MENGARANG CERITA, MENGARANG LAPORAN.
“… tetapi ibu saya kata dia pernah tidur dengan tiga orang lelaki di hotel di mana dengan itu sah bahawa saya ini anak luar nikah…”
Coretan tangan itu bagian dari tiga gambar yang saya temukan barusan ketika saya membersihkan hard disk.
Saya lupa dari mana asalnya. Saya tak tahu hak cipta gambar maupun karya tulis itu punya siapa (dari Malaysia?). Yang pasti saya sempat teringat cerpen Seno Gumira Ajidarma Pelajaran Mengarang.
Mengarang. Cuma mereka-reka cerita. Ada yang bilang itu mudah. Waktu di SD, inilah tugas yang saya sukai, tapi sayang dia seperti penilik sekolah dan penjaja barang unik: datang tanpa jadwal pasti, pokoknya jarang.
Ada yang bilang mengarang itu menyebalkan. Teman sebangku saya jadi stres. Begitu pula yang di depan, kanan, kiri, maupun belakang bangku saya.
Mau karangan bebas, mau karangan bertopik dari guru, kurva nilai saya ya seperti ekualiser nada tengah: antara enam dan tujuh.
Tak soal bagi saya. Yang penting bisa menulis semau saya. Semakin saya girang, karena boleh menulis bebas — atau malah mengharuskan diri untuk bebas padahal Bu Guru sudah tentukan topik “liburan” — semakin rendah nilai saya. Pernah mendapat lima. Karangan di luar penugasan, misalnya guru dikejar kambing, dianggap tak kreatif.
Mengarang. Ngarang. Tak bertolak dari fakta. Jika menyangkut tuduhan dan kesaksian maka tak ada pujian. “Wooo enak aja ngarang!” begitu tanggapannya. Lain halnya jika itu ditulis oleh sastrawan. Pernah juga sih pemenang Pulitzer ternyata mengarang laporan jurnalistiknya.
Di sisi lain, reserse polisi kadang merasa mendapatkan mainan jika menghadapi pelapor maupun saksi yang mengarang cerita. Yang pernah saya lihat di ruang interogasi, seorang bintara mengeluarkan pistol untuk mengembalikan alur cerita si tersangka.

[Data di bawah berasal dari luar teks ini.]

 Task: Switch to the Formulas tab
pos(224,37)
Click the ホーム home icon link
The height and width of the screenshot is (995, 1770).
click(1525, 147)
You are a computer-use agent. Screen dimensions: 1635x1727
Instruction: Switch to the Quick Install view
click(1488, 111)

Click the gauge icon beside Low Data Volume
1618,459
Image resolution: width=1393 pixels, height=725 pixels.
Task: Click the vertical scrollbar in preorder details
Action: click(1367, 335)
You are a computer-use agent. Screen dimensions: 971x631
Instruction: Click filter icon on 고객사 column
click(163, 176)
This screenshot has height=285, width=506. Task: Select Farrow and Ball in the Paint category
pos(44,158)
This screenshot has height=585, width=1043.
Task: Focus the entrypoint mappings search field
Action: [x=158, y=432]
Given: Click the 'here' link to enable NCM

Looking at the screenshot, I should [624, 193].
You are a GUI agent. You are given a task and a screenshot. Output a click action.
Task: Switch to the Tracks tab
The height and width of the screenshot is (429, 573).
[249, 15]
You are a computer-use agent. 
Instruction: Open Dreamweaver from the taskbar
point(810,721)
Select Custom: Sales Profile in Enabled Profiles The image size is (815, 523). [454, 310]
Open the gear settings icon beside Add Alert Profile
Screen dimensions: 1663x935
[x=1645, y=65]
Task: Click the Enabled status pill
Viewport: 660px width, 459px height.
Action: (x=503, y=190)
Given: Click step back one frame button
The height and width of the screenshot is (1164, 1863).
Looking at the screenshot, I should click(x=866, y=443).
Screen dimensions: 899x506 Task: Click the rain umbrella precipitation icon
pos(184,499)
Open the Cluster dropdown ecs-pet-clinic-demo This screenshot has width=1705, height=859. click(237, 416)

Si tersangka penodong itu bercerita punya luka lama, bekas tembusan pelor, yang tercipta dari peluru yang memantul dari batu, sebelum kena batu sudah membentur tembok, sebelum membentur tembok sudah mengenai tiang besi. Sungguh seperti komik Lucky Luke.
Di mana bekas luka lama itu?
Si tersangka berdiri, membelakangi meja interogasi, lalu melorotkan celananya yang sudah terpotong tinggal sedengkul, kemudian membungkuk dalam-dalam, dan menunjukkan pantatnya kepada Pak Polisi.
Dini hari yang gerah itu, 15 tahun lalu, di Polsek Tanjungduren, Jakarta Barat, mesin tik interogator sudah diam sejak lima menit sebelumnya. Kemudian pistol menggantikannya.
Yang saya ceritakan barusan adalah kesaksian sumir. Mungkin berbau karangan. Sejak saya SD para guru saya, salah satunya adalah Bu Murni, menyebut tugas untuk menulis cerita — termasuk cerita nyata, semisal melaporkan sepeda ditabrak Gaz tentara — sebagai “mengarang”.
Jadi, anggap saja coretan di buku tulis yang terfoto itu cuma mengarang. Toh keputusan penting pemerintah juga bisa bertolak dari karangan yang diyakini sebagai data sahih.
Bagaimana belajar mengarang, bertanyalah kepada Yayan Sopyan. Dia punya sekolah penulisan.